Klaus is barely moving now, just squeezing himself under the sheet, eyes screwed shut as his breath comes in gasps. Ben can’t tear his eyes off his mouth, open and panting, or his chest where his muscles are pulled taut. More than ever he wants to touch, to run his hands over the planes of Klaus’s body, to be the one who forces those sounds out of him.

When Klaus finally comes, he doesn’t scream like Ben thought he would. He just lets out a long, drawn-out _fuck_ that he quickly stifles in the crook of his arm. He squeezes his dick a few more times, shuddering with the aftershocks, then uses the sheet to wipe off the mess before kicking it off the bed completely.

Ben’s mesmerised by the sight of him, sprawled out and flushed, his dick still hard against his thigh, and he opens his mouth to say something. He can feel the words rise in this throat even as his mind scrambles frantically to find the right thing to say. He knows there won’t be another moment like this, that he has to say something, _anything_.

But then Klaus tugs the comforter up to his waist and turns off the bedside lamp, plunging to room into darkness as he settles in to sleep.

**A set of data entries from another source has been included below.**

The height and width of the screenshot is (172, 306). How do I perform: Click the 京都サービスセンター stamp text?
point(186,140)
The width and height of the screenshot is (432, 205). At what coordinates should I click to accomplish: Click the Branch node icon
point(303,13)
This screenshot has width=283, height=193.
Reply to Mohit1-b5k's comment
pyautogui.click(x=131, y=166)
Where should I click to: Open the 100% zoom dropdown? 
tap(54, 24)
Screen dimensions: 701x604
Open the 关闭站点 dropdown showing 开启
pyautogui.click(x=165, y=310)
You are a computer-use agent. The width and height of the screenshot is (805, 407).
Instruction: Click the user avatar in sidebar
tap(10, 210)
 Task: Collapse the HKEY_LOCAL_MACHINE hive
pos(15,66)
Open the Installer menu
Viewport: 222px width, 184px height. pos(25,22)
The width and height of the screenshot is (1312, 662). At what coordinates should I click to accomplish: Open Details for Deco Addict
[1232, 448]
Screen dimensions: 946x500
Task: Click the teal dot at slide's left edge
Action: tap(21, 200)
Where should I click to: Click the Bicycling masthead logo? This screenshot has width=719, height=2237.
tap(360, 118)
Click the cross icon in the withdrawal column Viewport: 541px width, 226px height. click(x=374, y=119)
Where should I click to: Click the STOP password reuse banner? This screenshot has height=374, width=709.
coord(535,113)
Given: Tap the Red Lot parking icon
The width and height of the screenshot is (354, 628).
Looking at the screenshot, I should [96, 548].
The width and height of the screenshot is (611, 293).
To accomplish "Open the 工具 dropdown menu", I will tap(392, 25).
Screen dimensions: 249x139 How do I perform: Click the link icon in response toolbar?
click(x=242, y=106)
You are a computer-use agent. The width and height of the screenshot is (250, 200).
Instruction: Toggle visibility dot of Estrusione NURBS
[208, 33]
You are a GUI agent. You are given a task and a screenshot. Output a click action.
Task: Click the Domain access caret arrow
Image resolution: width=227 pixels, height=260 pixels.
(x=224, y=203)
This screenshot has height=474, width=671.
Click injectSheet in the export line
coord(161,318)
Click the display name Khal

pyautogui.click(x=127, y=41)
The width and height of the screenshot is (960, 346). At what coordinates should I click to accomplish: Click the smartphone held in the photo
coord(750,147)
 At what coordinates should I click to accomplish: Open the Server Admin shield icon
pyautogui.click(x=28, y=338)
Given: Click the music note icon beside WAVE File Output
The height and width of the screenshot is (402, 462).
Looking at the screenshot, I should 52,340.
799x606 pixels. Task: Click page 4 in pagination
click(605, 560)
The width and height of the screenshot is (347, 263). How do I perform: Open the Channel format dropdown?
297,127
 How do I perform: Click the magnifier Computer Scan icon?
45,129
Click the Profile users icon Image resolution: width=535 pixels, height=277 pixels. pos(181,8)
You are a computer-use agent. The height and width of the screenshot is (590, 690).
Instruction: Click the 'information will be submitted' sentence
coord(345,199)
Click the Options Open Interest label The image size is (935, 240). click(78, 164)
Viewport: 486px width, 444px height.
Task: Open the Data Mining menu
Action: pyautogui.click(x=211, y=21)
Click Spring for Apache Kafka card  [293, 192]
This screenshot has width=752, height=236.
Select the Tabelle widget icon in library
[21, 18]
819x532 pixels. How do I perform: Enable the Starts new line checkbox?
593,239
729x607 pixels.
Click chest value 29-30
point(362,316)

Wordlessly, as if Ben weren’t even there at all.

: : :

There’s a part of Ben that can’t help but wonder if this is karma. Not dying, exactly. He knows he didn’t deserve that. But being here, tethered to Klaus for what may very well be eternity, caught in suspension, neither here nor there.

One night he says, “I never believed you. Back when we were kids.”

Klaus’s face gives nothing away, and Ben knows he’s making a huge mistake. But now that the words are spilling out, he can do little to rein them in. “I knew you were scared. After what Dad did to you, what he did to all of us, it’s no wonder you had nightmares. And I also thought maybe you were a little—a little lonely. But I always thought,” he starts, and his words die in his throat because Klaus is _laughing_ , loud and raucous, his whole body shaking with it. Like Ben’s just told the funniest joke in the universe.

Finally Klaus manages to contain himself. He wipes the tears from his eyes, his shoulders still shaking with the last dregs of laughter. “Yeah, you weren’t the only one,” he says, and lights another joint.

: : :

Klaus is a catastrophically disorganised person. It’s a fact Ben’s been aware of for as long as he can remember. Reliably unreliable, Klaus was sure to be late to everything from breakfast to training drills—assuming he even showed up at all. 

It’s a facet of his life that unfortunately, for the both of them, extends to his drug habit.

“Shit, I could have sworn I had—”

“You don’t,” Ben says, not looking up from his book.

“No, I _know_ I still had two pills left.”

“You took them Tuesday night.”

“What?” Klaus’s face is a caricature of confusion in Ben’s periphery. “No I didn’t.”

“You did,” he says, carefully turning the page, still refusing to look up. “You said, ‘I know I’m going to regret this later, but fuck it’.”

Klaus pauses his mad search, considering. Ben catches his expression out of the corner of his eye. He would almost find it amusing if the consequences weren’t so dire.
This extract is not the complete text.